* [Task statement]
Pick up the write-up on benchmarking vision-language-action models below, continuing right after its last line.
──────── Provided passage
Key Experimental Results¶
Main Results: Six Mainstream VLA Models¶
| Task Dimension | Model | L0-SR | L1-SR | L2-SR | L1+L2 Decline | Key Findings |
|---|---|---|---|---|---|---|
| Safety-StaticObstacles | \(\pi_0\) | 1.0 | 0.7 | 0.3 | 70% | Even the strongest model collapses at L2 |
| Safety-StaticObstacles | OpenVLA | 0.6 | 0.6 | 0.0 | 100% | Unable to handle L2 multiple obstacles |
| Distractor | \(\pi_0\) | 0.9 | 0.1 | 0.0 | 100% | Distractors significantly impact performance |
| Extrapolation-UnseenObjects | \(\pi_0\) | 0.8 | 0.5 | 0.0 | 100% | Total failure on unseen objects |
| Long Horizon | \(\pi_0\) | 0.9 | 0.0 | 0.0 | 100% | Incapable of composing skills |
Ablation Study¶
| Task Type | Perturbation Dim | W0 | W2 | W4 | Trend | Insight |
|---|---|---|---|---|---|---|
| StatePreservation | Language | 0.8 | 0.8 | 0.7 | Gentle | Relies on visual cues |
| StatePreservation | Visual | 0.8 | 0.7 | 0.1 | Steep drop | Collapse at V3+V4 |
| UnseenObjects | Language | 0.8 | 0.4 | 0.1 | Monotonic decr. | Requires true understanding |
| UnseenObjects | Visual | 0.8 | 0.5 | 0.0 | Steep drop | Visuals equally lethal |
VLM vs VLA Grounding Gap¶
| Visual Level | Qwen3-VL-8B Localization Acc. | VLA Average Drop |
|---|---|---|
| V0 | 100% | - |
| V1 | 100% | 13.5% |
| V2 | 100% | 24.0% |
| V3 | 96.7% | 30.5% |
| V4 | 93.3% | 50.5% |
Key Findings: Reveals "catastrophic forgetting"—fine-tuning causes VLAs to abandon general visual concepts. While the VLM only drops 6.7% at V4, VLAs drop 50.5%, suggesting the fine-tuning process causes the model to relearn inversions for specific pixel distributions rather than retaining robust representations.
Key Findings¶
- Memorization outperforms generalization: All models perform excellently at L0, but L1-L2 see universal drops of 50%-100%.
- Rampant visual shortcuts: \(\pi_0\) performance on StatePreservation tasks drops from 0.8 to 0.2 by level V3.
- Lack of semantic understanding: Language perturbations lead to a monotonic decrease in UnseenObjects performance (0.8 → 0.1).
- Sim-to-Real validation: Performance degradation (60% → 3.3%) and safety violations (0/10 → 4/10) from L0 to L2 were largely reproduced on real Franka robots.
Highlights & Insights¶
- Power of Three-Axis Orthogonal Design: Each dimension is independent yet orthogonal, allowing for the precise isolation of failure causes.
- Innovation with CBDDL + CC Metrics: Safety is directly integrated into the benchmark definition, with cumulative costs effectively penalizing instantaneous hazards and end-state failures.
- WordNet-driven Principled Language Perturbation: More natural and controllable compared to random rewriting or template transformations.
────────────────
──────── Data for analysis
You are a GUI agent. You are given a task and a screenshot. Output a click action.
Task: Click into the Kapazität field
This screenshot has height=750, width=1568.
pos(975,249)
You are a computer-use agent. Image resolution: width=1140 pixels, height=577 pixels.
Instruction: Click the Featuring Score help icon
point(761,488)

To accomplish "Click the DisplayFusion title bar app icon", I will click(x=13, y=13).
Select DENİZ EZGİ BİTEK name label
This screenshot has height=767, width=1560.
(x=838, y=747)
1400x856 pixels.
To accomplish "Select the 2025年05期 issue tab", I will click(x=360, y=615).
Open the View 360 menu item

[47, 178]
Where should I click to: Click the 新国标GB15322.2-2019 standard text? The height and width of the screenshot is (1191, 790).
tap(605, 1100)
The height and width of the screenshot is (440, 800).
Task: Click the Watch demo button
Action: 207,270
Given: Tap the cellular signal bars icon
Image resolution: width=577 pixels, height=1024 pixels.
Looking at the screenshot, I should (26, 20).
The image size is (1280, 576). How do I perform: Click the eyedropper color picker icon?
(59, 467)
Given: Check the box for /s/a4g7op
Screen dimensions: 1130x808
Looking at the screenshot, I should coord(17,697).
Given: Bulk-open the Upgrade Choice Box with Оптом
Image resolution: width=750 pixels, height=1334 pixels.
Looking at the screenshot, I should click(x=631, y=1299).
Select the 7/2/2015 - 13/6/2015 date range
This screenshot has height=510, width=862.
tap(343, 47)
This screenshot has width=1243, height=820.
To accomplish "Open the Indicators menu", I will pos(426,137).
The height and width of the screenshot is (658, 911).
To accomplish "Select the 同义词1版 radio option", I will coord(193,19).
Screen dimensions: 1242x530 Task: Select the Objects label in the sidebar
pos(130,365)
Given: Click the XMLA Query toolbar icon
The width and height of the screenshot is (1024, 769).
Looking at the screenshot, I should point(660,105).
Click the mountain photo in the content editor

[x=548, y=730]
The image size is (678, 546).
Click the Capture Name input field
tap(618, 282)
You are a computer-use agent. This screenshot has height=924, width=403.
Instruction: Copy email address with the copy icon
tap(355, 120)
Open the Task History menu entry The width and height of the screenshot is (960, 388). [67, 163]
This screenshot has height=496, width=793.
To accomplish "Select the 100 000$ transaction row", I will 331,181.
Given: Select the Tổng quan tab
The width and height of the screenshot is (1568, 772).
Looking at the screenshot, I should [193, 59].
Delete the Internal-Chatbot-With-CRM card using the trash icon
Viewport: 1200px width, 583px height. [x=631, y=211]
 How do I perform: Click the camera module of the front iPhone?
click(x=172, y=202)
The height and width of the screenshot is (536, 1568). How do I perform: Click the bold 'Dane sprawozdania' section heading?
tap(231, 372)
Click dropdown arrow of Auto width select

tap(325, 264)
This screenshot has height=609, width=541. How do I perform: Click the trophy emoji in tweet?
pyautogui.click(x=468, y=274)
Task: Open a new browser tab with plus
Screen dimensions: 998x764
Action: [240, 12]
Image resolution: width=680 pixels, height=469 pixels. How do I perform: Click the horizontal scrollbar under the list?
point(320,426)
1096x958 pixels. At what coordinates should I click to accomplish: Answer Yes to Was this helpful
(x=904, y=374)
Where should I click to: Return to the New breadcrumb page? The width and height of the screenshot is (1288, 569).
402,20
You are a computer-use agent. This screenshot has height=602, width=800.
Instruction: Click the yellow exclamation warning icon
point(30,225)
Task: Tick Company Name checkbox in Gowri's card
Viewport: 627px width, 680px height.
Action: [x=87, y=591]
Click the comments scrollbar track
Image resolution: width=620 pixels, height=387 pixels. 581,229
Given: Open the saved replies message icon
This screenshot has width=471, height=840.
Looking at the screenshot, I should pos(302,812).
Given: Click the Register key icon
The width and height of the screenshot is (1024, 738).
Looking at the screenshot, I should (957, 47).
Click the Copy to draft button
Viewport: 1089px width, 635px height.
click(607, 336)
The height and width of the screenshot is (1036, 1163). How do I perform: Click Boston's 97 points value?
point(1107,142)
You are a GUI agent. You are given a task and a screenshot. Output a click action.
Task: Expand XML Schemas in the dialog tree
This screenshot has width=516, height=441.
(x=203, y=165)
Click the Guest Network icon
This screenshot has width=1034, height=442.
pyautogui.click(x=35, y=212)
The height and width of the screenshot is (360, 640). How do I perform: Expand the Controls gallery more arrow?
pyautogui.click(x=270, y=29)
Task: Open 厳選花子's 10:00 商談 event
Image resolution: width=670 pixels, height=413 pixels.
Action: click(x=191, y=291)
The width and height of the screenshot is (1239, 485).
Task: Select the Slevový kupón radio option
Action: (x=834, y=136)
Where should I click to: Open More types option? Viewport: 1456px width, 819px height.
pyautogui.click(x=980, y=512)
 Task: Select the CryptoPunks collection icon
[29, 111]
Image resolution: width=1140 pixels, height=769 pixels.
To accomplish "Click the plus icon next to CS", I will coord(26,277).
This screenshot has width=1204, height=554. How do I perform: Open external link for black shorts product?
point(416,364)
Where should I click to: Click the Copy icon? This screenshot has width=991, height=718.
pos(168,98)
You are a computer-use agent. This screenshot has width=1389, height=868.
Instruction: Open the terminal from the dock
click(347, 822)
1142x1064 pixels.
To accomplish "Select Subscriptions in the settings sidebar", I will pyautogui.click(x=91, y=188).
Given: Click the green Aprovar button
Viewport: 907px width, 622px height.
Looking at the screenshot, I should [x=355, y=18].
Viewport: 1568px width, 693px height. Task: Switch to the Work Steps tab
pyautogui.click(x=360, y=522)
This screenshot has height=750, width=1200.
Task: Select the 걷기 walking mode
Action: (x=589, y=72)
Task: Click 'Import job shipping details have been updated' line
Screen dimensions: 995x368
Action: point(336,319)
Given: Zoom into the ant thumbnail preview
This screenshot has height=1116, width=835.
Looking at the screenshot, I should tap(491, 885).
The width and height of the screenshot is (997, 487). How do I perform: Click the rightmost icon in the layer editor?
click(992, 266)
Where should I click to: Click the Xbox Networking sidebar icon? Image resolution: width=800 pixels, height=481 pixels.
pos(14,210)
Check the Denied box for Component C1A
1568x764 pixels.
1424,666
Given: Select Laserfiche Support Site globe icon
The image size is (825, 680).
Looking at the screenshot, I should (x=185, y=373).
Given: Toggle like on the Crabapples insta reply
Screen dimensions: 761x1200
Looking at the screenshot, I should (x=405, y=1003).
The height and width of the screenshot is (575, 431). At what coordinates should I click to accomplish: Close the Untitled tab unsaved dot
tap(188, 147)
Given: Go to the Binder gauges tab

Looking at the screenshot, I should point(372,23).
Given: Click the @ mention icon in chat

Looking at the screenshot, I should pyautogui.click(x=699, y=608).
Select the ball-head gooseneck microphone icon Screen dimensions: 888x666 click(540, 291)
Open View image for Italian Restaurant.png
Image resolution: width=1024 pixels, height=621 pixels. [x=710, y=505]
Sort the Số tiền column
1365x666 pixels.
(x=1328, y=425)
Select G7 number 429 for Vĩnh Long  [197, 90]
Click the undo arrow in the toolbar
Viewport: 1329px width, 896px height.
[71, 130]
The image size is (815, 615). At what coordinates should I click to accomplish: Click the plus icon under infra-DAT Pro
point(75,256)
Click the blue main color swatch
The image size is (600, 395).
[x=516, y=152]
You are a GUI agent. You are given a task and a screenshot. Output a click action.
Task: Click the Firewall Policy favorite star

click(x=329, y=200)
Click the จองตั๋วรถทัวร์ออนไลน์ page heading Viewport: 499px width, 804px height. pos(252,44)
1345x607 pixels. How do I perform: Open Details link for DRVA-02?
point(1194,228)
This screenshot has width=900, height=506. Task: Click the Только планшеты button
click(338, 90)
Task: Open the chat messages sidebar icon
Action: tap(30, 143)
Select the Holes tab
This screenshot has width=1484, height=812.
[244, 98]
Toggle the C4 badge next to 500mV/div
────────────────
* [Result for this exercise]
- Rigorous Sim-to-Real Validation: Verifies the transferability of simulation results on physical Franka robots.
- Rank Reversal Phenomenon: Different difficulty levels yielding different optimal models indicates that each level provides non-redundant insights.
Limitations & Future Work¶
- VLA-Arena is based on MuJoCo simulation, with limited coverage of real-world scenarios.
- The dataset scale is insufficient to completely eliminate the data influence of fine-tuning.
- Keyword replacement is based on WordNet, with limited support for non-English languages.
- The "skill composition" in the long-horizon dimension is relatively simple (maximum of 3 sub-skills).
- Improvements: Multi-embodiment learning; dynamic environments; open-vocabulary tasks; online learning evaluation.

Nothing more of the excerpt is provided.